Exercise aim> Determine how many lines in the listing below contain the word "Details", then state that number by itself.

Records supplied>
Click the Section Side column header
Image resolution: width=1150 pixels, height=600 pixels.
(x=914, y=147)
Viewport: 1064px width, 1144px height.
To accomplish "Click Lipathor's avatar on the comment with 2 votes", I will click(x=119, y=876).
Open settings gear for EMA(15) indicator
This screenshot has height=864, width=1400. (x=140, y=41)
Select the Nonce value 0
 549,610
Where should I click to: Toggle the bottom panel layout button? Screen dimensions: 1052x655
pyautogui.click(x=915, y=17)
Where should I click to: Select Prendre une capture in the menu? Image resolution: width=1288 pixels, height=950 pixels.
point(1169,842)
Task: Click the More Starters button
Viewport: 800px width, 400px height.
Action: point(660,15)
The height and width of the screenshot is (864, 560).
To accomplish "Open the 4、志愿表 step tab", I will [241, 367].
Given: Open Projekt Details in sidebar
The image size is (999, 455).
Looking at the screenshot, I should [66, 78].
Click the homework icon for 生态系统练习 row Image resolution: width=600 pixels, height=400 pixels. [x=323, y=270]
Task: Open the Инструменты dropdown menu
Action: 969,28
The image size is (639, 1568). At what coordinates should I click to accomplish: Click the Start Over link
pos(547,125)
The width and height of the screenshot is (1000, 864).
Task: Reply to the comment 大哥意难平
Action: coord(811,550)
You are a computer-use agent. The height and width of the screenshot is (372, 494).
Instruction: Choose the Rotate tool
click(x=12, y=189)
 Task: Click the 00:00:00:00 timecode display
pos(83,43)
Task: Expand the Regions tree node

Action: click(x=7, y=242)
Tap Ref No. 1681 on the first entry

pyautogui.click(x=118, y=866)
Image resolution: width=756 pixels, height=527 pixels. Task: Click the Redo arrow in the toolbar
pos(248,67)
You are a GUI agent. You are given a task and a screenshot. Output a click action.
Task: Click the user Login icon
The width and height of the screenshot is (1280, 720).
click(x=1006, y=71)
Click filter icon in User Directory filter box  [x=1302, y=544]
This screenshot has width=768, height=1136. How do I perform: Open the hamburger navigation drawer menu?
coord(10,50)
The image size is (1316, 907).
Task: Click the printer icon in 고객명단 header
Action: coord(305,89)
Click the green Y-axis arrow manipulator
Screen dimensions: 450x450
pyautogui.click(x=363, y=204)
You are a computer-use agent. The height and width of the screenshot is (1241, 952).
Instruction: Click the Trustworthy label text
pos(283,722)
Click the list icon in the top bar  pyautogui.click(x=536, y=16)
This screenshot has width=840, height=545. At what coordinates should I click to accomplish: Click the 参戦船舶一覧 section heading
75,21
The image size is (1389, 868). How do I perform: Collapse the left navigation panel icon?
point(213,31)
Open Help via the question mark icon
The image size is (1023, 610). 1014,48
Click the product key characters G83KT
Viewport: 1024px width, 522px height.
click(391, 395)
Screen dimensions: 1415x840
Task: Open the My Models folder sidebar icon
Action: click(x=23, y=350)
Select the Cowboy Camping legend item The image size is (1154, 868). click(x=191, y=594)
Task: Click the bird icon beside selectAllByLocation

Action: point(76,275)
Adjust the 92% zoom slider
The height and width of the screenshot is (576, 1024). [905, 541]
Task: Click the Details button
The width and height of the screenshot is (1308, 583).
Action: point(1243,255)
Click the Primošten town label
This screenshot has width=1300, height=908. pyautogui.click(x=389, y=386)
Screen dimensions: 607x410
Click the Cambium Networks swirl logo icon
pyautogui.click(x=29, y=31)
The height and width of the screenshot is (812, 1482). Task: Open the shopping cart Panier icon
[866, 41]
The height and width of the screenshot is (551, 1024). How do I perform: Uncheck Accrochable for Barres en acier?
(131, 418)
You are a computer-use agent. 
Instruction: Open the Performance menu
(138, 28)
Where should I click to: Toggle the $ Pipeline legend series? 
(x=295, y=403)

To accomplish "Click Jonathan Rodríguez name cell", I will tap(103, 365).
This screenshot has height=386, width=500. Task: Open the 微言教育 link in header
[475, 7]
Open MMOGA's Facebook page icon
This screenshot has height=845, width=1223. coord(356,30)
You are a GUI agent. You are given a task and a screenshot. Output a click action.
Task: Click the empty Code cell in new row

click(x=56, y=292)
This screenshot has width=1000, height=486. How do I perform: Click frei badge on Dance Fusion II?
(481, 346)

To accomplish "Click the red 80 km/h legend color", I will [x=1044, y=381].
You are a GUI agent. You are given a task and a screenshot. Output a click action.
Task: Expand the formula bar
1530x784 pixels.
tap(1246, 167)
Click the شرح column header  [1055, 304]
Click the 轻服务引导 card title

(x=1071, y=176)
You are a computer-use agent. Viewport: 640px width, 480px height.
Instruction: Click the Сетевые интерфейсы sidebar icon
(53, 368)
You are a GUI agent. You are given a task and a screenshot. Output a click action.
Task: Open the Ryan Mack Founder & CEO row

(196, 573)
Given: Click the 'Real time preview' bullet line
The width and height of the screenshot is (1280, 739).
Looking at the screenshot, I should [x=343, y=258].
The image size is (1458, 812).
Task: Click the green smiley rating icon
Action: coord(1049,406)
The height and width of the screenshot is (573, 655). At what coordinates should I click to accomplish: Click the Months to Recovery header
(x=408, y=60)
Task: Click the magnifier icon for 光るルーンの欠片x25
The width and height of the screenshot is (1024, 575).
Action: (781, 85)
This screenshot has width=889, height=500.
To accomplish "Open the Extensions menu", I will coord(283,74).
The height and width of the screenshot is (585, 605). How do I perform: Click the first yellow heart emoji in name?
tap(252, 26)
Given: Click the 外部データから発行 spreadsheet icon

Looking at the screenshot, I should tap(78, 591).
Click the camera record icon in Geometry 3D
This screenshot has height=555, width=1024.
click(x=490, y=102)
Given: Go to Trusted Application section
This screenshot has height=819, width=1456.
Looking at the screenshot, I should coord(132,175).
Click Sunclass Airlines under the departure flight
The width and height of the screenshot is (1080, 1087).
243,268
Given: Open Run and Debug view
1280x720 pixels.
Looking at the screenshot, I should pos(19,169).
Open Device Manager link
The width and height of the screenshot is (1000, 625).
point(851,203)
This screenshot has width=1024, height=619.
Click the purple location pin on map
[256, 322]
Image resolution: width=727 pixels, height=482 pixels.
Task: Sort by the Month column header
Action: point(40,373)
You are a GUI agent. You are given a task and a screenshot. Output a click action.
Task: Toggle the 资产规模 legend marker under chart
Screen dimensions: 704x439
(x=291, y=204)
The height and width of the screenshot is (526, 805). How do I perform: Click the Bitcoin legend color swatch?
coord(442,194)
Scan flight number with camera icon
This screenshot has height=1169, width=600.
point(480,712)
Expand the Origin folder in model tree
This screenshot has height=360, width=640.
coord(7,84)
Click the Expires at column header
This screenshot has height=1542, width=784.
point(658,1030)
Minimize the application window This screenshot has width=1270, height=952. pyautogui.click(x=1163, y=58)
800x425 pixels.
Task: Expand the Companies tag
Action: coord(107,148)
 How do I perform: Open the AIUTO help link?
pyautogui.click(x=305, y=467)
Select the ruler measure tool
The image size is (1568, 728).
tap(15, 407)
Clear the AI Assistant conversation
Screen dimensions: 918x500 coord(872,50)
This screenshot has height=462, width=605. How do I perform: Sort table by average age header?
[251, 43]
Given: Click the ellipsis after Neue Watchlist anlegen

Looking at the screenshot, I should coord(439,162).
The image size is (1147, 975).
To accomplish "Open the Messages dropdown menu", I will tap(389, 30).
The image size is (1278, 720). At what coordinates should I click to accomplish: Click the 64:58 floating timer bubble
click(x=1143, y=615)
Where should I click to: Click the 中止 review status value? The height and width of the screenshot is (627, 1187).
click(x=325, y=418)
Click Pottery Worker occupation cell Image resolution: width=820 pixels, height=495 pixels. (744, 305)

Answer for this exercise> 2